Keep on ice. This is your buffer blank control. 2. Aliquot 24 µl of Rac1 Control Protein into a labeled microcentrifuge tube and dilute with 36 µl of Lysis Buffer

and 60 µl of cold Binding Buffer. Keep on ice. This is your positive control. 3. Take the Rac1 affinity plate out of its bag. Gently peel up the seal from the strips and pull out the number of

strips required. Place strips in the extra strip holder provided and place on ice. Immediately after removing the strips, place the rest of the plate back in the pouch with desiccant and place back in storage.

NOTE: If you have not yet calibrated the luminometer as outlined in Section V, Sub-section K (Luminometer Settings), you should consider running the blank (Lysis Buffer only) and Rho Control Protein only in this assay. This will allow you to calibrate the luminometer before running your samples. 4. Dissolve the powder in the wells with 100 µl ice cold water. 5. Thaw the snap frozen cell lysates in a ROOM TEMPERATURE water bath. Immediately place on ice after

they have thawed.

6. Based on the calculation of equalization, add the required amount of ice cold Lysis Buffer to respective tubes to equalize all lysate concentrations.

NOTE: It is recommended to calculate the dilution factors required BEFORE thawing lysates as this allows

rapid sample processing.

7. Immediately aliquot sufficient lysate for duplicate (60 µl) or triplicate (90 µl) assays into new ice cold microcentrifuge tubes.

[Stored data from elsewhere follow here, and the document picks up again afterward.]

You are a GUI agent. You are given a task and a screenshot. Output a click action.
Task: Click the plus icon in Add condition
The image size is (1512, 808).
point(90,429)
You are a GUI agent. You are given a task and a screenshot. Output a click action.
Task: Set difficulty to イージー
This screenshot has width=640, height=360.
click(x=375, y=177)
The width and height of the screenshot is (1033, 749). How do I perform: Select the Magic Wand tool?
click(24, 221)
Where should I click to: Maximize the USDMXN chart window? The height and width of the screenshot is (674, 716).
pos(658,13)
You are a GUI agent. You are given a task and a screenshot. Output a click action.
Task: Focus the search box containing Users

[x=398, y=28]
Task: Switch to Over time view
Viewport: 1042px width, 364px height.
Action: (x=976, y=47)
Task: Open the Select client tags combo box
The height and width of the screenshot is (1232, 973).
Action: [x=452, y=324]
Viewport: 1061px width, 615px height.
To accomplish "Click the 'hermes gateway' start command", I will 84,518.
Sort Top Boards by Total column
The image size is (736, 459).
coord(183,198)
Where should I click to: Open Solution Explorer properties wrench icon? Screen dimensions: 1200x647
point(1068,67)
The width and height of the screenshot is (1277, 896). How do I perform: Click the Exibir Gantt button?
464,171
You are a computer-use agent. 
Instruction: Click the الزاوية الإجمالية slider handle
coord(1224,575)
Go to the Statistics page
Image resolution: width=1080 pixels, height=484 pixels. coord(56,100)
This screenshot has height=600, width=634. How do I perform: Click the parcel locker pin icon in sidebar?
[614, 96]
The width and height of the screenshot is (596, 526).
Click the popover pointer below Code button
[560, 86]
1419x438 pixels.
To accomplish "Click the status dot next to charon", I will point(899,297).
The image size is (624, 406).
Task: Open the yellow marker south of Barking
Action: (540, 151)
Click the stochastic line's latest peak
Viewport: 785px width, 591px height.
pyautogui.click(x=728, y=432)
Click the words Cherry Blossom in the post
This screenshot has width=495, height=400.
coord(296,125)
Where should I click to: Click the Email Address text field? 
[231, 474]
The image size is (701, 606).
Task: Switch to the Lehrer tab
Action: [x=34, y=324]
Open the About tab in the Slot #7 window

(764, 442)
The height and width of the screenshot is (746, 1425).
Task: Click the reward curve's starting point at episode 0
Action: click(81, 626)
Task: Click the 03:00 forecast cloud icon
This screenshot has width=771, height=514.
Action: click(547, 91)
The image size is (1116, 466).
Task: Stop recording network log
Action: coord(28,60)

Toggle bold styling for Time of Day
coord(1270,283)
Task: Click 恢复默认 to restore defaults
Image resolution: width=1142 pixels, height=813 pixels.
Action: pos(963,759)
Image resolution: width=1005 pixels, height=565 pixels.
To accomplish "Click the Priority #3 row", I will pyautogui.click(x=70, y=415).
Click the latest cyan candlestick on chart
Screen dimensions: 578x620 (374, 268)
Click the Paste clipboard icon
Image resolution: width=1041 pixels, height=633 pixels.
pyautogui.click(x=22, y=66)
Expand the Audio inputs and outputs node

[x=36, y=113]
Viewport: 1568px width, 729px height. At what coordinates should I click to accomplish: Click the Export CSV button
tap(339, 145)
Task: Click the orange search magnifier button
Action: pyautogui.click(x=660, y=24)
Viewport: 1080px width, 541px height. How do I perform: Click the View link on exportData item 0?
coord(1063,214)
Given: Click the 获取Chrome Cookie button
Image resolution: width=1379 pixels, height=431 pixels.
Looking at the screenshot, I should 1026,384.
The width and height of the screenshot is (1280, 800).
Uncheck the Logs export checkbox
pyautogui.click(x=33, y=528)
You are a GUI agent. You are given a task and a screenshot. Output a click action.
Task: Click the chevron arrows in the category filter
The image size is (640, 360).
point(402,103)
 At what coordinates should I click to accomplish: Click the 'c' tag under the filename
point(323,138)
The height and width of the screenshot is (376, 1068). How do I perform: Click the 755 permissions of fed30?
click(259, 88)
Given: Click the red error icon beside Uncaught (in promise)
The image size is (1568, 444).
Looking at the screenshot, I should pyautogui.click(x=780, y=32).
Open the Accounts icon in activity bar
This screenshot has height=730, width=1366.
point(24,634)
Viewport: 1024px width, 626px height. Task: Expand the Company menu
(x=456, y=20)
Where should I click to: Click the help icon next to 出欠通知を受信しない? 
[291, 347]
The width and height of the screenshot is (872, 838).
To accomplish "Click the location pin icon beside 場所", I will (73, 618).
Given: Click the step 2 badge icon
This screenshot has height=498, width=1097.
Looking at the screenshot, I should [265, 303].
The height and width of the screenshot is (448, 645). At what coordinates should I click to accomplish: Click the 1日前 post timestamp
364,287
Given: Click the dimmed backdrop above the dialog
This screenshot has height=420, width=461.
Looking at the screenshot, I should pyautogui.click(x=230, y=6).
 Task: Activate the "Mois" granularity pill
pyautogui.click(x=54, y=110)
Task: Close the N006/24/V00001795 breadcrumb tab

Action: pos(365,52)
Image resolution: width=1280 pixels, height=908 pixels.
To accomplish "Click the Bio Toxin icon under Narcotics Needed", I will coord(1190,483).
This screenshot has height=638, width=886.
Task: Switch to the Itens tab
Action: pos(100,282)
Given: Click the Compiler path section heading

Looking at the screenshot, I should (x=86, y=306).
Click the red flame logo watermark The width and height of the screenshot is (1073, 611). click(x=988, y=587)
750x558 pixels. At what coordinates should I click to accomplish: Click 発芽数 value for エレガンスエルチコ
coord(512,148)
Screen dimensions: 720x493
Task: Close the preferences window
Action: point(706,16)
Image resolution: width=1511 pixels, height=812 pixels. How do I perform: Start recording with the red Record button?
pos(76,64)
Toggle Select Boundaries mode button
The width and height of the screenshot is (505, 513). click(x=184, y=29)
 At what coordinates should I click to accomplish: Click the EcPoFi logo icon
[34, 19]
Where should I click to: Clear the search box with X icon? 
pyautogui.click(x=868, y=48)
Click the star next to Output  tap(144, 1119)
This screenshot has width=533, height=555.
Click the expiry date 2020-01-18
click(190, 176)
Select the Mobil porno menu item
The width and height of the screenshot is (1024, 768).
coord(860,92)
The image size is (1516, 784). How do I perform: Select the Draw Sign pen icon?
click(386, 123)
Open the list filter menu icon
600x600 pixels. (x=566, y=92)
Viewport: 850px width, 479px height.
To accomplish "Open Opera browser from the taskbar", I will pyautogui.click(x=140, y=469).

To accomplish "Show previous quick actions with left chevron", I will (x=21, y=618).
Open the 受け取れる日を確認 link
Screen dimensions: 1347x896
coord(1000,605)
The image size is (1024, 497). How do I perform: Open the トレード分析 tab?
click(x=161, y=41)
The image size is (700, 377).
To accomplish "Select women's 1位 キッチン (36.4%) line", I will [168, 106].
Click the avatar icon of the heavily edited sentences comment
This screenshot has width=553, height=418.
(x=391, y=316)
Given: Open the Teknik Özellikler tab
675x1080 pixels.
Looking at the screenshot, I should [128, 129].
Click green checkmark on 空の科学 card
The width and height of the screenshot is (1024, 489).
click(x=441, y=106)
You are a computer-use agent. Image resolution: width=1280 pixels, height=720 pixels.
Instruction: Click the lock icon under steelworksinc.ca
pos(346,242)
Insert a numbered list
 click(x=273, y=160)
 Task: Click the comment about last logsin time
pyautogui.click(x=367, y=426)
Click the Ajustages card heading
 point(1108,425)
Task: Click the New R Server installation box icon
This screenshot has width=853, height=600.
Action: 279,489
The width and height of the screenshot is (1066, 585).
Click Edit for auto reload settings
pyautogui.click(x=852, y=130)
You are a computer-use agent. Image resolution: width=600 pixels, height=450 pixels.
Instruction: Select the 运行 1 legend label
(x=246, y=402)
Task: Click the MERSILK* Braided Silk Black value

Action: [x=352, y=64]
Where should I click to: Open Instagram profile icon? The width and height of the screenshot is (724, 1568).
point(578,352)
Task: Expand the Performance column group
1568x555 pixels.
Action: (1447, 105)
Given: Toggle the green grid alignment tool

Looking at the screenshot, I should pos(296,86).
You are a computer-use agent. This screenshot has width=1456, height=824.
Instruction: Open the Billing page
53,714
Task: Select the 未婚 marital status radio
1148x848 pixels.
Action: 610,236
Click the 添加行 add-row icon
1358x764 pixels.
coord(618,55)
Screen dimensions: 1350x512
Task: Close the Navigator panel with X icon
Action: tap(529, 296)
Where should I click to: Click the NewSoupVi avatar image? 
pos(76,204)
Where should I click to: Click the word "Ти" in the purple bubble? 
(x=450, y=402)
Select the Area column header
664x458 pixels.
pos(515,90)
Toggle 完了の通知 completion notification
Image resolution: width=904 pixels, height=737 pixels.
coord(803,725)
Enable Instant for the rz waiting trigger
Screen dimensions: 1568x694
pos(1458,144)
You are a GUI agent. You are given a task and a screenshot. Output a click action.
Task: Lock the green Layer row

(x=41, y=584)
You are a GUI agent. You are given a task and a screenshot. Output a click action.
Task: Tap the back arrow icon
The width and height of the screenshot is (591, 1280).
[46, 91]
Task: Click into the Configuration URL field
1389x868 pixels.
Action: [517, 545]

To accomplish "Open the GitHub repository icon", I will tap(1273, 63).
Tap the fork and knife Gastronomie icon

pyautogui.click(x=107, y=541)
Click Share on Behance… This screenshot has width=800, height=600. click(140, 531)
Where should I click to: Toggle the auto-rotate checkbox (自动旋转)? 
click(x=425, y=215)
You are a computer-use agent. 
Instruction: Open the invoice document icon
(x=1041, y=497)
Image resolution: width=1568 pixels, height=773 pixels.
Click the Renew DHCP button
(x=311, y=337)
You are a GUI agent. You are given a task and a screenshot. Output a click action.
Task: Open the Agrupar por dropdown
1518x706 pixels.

8. Add an equal volume if ice-cold Binding Buffer to each tube and mix well with a pipette. Keep on ice. 9. Completely remove the water from the microplate wells as follows:

Complete removal of solutions from the well requires a vigorous flick of the plate and a vigorous series of pats onto paper towels (5-7 hard pats). The complete removal of solution from wells between steps of the G-LISATM is very important as it avoids high background readings in the buffer only wells. As absolute values differ markedly between different luminometers, a guide for acceptable backgrounds is that the background reading should be 3-5 times lower than the positive control reading in any given luminometer.

10. Put plate back on ice. 11. Immediately add 50 µl of lysate to respective wells.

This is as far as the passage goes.